L'amiral Isoroku Yamamoto était l'une des personnalités les plus importantes de l'empire japonais (et au-delà) pendant la Seconde Guerre mondiale.
Yamamoto, né en 1884, était originaire de Nagaoka, qui fait partie de la préfecture de Niigata, au nord du Japon. En 1901, il entre à l'Académie navale d'Eta Jima, en sort en 1904 et participe à la guerre russo-japonaise de 1904-1905.
Avec le grade d'enseigne, il était à bord du croiseur Nisshin – croiseur construit en Italie, dans le chantier naval Ansaldo de Sestri Ponente1 – lors de la bataille de Tsushima en mai 1905 (voir article «La bataille de Tsushima (1905) et l'importance géopolitique des îles Kouriles").
Yamamoto, entre 1919 et 1921, fut attaché naval à Washington et, durant cette période, il fréquenta également la prestigieuse université de Harvard. Au cours de son séjour aux États-Unis, le jeune Yamamoto a développé la conviction que les futures batailles navales se dérouleraient avec des avions. En fait, l’une de ses thèses était la suivante : Le navire de guerre le plus important du prochain conflit sera un navire capable de transporter des avions. Cette prédiction s’est ensuite confirmée…
De retour dans son pays natal en 1921, Yamamoto occupe d'importants postes de commandement tout en approfondissant ses connaissances des disciplines aéronautiques. En fait, il a fortement insisté pour que la marine se dote de sa propre aviation. Finalement, il se trouve qu'en 1924, le brillant officier est nommé chef d'état-major du Naval Air Corps.
Quelques années plus tard, en 1926, il retourne aux États-Unis cette fois comme attaché militaire à l'ambassade du Japon à Washington et y reste deux ans jusqu'en 1928 avant de retourner au Japon. Sa carrière militaire s'est poursuivie avec succès.
En septembre 1934, Yamamoto fut choisi comme chef de la délégation japonaise pour participer à la conférence navale de Londres (un mois plus tard, il fut promu amiral d'équipe).
Lors de la conférence navale de Londres (photo), l'amiral a critiqué les limites imposées par la conférence de Washington sur le désarmement naval de 1921. En substance, il envisageait le ratio cinq-cinq-trois entre les navires de guerre des États-Unis, de la Grande-Bretagne et du Japon.

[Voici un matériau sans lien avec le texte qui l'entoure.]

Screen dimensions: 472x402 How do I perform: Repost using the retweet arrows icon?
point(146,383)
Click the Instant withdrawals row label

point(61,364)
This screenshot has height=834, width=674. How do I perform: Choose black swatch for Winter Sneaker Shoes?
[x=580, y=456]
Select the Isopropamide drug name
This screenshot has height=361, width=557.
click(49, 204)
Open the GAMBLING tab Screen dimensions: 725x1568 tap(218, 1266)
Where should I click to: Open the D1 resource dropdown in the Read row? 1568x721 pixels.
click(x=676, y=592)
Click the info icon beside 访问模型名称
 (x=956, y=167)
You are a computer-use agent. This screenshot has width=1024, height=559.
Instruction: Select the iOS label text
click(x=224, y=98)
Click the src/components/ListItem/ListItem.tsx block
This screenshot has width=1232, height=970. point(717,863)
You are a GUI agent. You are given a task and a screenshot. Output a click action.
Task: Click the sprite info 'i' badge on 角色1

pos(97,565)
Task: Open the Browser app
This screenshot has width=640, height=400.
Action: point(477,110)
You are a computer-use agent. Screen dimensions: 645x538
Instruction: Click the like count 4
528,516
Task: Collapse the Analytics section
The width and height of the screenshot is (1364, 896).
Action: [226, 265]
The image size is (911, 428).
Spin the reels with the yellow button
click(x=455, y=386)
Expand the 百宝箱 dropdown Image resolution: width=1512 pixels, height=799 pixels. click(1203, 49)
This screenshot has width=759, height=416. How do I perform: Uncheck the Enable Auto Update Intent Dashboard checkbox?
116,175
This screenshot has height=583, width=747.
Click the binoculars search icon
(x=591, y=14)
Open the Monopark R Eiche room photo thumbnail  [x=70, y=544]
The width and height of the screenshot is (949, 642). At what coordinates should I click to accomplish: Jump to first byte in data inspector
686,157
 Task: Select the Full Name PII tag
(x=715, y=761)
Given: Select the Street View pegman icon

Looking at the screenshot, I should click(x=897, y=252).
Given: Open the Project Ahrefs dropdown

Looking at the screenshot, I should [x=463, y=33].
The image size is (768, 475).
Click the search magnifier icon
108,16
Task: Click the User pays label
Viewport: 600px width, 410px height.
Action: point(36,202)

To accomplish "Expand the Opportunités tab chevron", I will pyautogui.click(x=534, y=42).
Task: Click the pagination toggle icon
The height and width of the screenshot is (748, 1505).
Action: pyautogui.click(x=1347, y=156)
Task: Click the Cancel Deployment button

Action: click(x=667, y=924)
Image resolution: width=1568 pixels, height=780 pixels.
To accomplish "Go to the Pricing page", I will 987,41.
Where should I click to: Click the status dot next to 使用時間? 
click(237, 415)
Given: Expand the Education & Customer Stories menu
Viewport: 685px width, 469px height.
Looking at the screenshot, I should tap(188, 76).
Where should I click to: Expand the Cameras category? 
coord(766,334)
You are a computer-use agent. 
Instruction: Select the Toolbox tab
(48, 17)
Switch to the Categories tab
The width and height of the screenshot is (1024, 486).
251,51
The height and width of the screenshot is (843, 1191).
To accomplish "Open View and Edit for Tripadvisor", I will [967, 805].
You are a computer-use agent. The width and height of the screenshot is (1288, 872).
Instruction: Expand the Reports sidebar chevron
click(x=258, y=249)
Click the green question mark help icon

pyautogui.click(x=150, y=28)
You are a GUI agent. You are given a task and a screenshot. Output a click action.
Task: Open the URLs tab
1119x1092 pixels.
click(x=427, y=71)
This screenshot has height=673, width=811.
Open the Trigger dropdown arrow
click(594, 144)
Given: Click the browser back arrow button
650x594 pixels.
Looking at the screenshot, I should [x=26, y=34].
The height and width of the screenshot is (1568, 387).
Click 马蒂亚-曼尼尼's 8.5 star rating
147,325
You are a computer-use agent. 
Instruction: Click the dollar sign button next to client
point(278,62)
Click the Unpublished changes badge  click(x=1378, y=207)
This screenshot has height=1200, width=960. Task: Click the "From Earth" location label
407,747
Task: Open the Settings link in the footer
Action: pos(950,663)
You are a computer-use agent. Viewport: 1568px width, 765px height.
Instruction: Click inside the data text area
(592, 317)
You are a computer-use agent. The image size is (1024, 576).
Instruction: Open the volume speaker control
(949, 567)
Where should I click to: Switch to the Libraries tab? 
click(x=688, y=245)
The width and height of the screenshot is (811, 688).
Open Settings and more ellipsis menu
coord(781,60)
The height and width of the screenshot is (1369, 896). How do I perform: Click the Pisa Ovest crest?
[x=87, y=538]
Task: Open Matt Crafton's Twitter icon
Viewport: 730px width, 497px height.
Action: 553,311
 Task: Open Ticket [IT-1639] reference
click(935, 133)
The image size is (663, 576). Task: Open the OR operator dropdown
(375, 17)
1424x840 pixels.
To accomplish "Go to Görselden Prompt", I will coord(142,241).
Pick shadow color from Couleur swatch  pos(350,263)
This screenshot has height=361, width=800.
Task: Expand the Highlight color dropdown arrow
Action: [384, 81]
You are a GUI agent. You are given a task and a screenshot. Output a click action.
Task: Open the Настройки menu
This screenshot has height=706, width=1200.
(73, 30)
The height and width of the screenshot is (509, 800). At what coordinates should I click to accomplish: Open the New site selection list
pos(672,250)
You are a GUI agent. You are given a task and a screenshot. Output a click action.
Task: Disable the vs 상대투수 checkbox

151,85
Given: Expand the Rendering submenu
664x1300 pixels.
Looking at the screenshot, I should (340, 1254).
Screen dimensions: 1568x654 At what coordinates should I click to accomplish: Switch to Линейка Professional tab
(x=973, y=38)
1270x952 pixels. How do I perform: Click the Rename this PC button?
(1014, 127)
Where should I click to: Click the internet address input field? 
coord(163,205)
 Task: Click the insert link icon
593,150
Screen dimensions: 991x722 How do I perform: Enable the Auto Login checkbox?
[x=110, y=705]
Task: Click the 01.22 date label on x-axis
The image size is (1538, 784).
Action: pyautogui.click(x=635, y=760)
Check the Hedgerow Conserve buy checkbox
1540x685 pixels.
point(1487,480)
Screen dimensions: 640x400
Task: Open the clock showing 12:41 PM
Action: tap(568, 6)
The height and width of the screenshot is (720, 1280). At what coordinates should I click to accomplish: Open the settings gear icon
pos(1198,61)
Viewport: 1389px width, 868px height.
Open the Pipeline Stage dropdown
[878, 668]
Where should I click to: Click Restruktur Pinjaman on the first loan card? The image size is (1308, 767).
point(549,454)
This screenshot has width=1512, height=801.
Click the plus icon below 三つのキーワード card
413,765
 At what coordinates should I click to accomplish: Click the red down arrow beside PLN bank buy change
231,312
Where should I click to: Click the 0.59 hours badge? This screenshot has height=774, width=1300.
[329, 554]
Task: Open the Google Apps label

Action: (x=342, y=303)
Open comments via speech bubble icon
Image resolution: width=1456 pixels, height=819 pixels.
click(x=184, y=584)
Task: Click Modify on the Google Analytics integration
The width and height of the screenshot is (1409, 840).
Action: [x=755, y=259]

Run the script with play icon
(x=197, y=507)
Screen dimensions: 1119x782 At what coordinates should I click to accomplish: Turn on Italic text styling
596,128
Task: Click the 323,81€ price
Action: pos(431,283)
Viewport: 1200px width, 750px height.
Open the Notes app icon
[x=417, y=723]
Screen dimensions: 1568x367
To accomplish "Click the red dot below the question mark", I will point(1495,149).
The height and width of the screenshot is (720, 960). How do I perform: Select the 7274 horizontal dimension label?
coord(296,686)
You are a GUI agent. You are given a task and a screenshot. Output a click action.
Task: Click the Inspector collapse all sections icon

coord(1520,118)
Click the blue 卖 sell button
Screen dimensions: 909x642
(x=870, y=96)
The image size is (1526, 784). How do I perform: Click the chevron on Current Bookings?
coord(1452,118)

L'Empire japonais abandonna la conférence et aucun traité ne fut signé sur la question navale.
Ayant désormais atteint l'apogée de sa carrière militaire, l'amiral Yamamoto commence à se consacrer, entre 1935 et 1940, à la construction d'une grande flotte de guerre dans laquelle les porte-avions jouent un rôle décisif.
L’année 1940 fut cruciale pour l’amiral ; en fait, il fut nommé commandant en chef des forces navales impériales japonaises, et en "cette robe a fait face à la Seconde Guerre mondiale"2.
Parmi ses plus grands succès, il y a bien sûr l'attaque de Pearl Harbor le 7 décembre 1941. Grâce à cette grande entreprise, il a acquis une telle popularité, une telle renommée et un tel prestige dans son pays que sa position n'a jamais été remise en question, même après le désastre de Midway et. la défaite de Guadalcanal.
Au printemps 1943, l'empire japonais n'a plus « le vent en poupe » comme au début du conflit, et le cadre stratégico-militaire évolue à son désavantage. Malgré tout cela, en avril 1943, l'amiral Yamamoto commença à concevoir un nouveau plan de défense pour les îles Salomon centrales avec la participation de la marine, dans le but de « former une série de positions inattrapables »3.
Yamamoto était convaincu de son projet et décida donc d'effectuer une tournée d'inspection des bases les plus importantes du centre des Salomon. L'amiral souhaitait constater personnellement les mesures défensives locales afin d'élaborer un nouveau plan stratégique visant à arrêter l'avancée inexorable des États-Unis.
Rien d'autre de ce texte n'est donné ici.